**WORK TO COMPLETE**
Return word for word the lines of the entries below, from the line containing "The width and height of the screenshot is (1000, 600)." through the line containing "coordinates (492, 460).", including both of those lines.

************

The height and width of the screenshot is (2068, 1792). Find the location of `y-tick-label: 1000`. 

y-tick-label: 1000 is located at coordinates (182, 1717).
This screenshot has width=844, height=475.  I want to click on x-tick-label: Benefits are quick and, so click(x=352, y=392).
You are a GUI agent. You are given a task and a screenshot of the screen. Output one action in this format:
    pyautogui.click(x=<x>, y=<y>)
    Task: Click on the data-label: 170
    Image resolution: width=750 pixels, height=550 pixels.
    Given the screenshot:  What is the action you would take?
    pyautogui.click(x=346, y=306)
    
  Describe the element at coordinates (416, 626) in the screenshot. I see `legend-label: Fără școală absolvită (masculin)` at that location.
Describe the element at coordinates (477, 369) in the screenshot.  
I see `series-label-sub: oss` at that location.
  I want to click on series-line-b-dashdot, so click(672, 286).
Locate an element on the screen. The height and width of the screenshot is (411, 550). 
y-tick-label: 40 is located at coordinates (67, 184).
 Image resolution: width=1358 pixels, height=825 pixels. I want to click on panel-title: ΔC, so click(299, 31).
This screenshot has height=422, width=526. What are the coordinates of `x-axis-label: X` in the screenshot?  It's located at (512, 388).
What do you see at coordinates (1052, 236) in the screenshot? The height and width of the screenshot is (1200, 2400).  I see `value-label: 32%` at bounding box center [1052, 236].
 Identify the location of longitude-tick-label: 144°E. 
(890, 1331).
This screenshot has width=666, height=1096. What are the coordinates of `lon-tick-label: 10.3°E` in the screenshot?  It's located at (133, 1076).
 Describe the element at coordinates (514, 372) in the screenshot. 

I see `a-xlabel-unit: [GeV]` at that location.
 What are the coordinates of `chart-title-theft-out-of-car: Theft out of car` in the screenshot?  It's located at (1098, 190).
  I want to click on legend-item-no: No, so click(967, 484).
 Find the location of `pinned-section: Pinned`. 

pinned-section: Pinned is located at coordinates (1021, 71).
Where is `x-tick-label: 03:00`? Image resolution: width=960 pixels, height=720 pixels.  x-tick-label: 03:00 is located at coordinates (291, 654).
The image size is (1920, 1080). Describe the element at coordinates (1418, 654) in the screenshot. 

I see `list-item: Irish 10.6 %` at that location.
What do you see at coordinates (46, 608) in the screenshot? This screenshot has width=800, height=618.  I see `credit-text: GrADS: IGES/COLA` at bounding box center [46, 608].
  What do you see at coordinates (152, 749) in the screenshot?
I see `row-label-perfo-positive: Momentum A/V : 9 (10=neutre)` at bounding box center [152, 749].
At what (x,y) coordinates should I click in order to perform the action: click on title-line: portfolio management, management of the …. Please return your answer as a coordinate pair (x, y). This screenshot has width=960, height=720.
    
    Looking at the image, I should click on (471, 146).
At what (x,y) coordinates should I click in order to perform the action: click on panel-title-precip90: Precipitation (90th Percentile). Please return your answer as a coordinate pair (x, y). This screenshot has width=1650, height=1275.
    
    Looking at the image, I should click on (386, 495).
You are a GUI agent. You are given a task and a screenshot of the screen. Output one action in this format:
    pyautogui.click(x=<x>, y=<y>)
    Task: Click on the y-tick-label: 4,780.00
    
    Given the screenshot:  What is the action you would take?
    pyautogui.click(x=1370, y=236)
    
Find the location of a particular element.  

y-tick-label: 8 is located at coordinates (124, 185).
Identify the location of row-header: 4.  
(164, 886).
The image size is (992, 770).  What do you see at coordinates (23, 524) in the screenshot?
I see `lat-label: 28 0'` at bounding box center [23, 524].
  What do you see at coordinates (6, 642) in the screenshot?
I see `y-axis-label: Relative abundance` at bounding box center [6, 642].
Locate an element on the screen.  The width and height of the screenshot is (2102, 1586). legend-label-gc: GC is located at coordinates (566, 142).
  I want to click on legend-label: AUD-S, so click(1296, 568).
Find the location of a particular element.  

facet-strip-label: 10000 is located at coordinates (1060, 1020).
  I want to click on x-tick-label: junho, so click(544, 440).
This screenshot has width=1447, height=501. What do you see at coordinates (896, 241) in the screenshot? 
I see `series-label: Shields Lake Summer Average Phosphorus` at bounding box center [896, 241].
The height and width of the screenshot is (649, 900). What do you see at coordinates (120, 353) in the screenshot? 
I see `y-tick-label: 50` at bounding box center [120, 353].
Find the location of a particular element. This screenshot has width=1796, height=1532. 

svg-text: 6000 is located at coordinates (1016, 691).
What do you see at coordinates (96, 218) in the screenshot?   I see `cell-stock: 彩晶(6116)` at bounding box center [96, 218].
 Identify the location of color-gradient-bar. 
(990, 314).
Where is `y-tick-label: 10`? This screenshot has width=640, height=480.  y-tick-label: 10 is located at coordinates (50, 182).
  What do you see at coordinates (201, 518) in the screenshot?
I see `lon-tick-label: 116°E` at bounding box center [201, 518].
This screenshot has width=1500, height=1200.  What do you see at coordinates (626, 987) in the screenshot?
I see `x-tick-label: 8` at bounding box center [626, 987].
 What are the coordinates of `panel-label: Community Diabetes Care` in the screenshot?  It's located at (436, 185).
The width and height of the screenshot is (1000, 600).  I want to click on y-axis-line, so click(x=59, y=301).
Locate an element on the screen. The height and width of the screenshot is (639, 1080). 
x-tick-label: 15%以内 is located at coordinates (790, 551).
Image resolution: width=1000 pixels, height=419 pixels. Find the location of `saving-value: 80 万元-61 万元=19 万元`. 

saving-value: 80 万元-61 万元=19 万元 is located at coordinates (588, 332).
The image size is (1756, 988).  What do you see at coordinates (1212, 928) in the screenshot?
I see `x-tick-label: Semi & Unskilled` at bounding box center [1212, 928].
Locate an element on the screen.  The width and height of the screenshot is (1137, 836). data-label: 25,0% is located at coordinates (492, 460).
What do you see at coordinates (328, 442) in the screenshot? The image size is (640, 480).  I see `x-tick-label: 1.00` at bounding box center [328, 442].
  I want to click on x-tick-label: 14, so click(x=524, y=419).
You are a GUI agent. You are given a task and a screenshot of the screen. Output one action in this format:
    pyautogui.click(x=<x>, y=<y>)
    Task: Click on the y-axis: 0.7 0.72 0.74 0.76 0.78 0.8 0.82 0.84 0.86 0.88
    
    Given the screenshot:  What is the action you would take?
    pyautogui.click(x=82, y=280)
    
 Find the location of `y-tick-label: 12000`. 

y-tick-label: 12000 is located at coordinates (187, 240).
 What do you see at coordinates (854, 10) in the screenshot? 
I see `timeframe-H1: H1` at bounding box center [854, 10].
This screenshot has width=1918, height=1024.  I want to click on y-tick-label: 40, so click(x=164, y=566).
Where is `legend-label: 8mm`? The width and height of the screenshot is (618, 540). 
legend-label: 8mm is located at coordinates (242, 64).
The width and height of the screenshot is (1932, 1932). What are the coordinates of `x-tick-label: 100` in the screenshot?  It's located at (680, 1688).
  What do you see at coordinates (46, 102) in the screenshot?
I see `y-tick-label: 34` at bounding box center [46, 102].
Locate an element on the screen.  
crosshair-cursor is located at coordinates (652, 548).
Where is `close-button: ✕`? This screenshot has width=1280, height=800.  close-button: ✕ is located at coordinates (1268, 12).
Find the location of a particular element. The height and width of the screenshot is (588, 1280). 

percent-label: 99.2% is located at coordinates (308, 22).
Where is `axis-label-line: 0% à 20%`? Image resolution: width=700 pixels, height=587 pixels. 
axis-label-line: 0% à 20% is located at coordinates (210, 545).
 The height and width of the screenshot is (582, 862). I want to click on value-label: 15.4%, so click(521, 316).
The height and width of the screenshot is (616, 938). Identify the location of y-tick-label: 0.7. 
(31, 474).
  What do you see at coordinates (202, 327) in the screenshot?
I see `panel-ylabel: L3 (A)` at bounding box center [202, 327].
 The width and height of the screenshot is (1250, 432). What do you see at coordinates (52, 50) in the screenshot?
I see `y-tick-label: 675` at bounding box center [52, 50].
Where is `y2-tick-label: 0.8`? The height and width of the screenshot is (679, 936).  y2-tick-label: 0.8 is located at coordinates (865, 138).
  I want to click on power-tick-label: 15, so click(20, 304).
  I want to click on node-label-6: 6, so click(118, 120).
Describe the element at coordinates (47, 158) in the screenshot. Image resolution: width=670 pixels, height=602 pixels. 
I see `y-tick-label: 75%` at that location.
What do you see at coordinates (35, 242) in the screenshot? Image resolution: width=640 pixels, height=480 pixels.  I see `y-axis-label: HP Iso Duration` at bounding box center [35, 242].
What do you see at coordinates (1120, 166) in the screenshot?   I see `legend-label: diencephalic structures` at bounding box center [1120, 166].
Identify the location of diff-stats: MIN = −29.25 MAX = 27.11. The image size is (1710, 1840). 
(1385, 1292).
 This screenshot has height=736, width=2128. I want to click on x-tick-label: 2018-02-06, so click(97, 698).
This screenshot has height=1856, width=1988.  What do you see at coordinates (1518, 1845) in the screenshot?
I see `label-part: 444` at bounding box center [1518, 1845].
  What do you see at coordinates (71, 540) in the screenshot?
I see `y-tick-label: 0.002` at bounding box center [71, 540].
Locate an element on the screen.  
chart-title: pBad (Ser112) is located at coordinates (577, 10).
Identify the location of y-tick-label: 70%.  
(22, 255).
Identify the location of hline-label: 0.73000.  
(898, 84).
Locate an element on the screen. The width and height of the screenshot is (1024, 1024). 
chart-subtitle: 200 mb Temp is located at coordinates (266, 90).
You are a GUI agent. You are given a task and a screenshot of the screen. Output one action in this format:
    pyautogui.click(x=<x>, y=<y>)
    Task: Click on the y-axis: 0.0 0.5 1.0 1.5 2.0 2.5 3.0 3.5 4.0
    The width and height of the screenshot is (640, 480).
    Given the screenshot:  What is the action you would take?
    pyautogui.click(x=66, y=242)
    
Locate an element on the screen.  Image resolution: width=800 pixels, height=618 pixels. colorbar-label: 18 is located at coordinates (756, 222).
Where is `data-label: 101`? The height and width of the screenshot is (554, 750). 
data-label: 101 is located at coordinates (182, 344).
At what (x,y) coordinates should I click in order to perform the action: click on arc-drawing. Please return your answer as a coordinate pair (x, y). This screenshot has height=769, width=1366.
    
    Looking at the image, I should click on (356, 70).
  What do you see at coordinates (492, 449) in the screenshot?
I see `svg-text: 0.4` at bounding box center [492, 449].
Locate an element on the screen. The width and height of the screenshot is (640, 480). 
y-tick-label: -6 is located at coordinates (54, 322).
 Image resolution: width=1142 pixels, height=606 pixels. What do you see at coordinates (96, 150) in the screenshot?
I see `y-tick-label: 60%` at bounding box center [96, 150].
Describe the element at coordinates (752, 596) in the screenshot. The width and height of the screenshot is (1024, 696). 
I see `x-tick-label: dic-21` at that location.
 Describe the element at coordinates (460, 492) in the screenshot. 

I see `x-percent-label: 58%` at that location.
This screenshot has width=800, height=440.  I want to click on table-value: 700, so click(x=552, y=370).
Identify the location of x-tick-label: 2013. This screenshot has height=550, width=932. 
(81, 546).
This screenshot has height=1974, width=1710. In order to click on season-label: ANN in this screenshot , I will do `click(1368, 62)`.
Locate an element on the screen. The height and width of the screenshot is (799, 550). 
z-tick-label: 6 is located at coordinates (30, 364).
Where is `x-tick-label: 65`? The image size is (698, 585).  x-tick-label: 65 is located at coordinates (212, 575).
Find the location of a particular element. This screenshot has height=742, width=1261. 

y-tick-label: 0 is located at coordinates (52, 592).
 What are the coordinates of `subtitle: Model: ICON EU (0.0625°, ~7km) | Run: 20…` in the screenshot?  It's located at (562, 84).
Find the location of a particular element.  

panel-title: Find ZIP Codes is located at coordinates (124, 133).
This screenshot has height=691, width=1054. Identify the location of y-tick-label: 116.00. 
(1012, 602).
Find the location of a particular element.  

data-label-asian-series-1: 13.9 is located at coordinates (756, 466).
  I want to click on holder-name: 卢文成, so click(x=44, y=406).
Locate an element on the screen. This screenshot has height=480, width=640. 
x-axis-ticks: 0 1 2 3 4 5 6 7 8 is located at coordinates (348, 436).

************

**WRITTEN RESPONSE**
The width and height of the screenshot is (1000, 600).  I want to click on y-axis-line, so click(x=59, y=301).
Locate an element on the screen. The height and width of the screenshot is (639, 1080). 
x-tick-label: 15%以内 is located at coordinates (790, 551).
Image resolution: width=1000 pixels, height=419 pixels. Find the location of `saving-value: 80 万元-61 万元=19 万元`. 

saving-value: 80 万元-61 万元=19 万元 is located at coordinates (588, 332).
The image size is (1756, 988).  What do you see at coordinates (1212, 928) in the screenshot?
I see `x-tick-label: Semi & Unskilled` at bounding box center [1212, 928].
Locate an element on the screen.  The width and height of the screenshot is (1137, 836). data-label: 25,0% is located at coordinates (492, 460).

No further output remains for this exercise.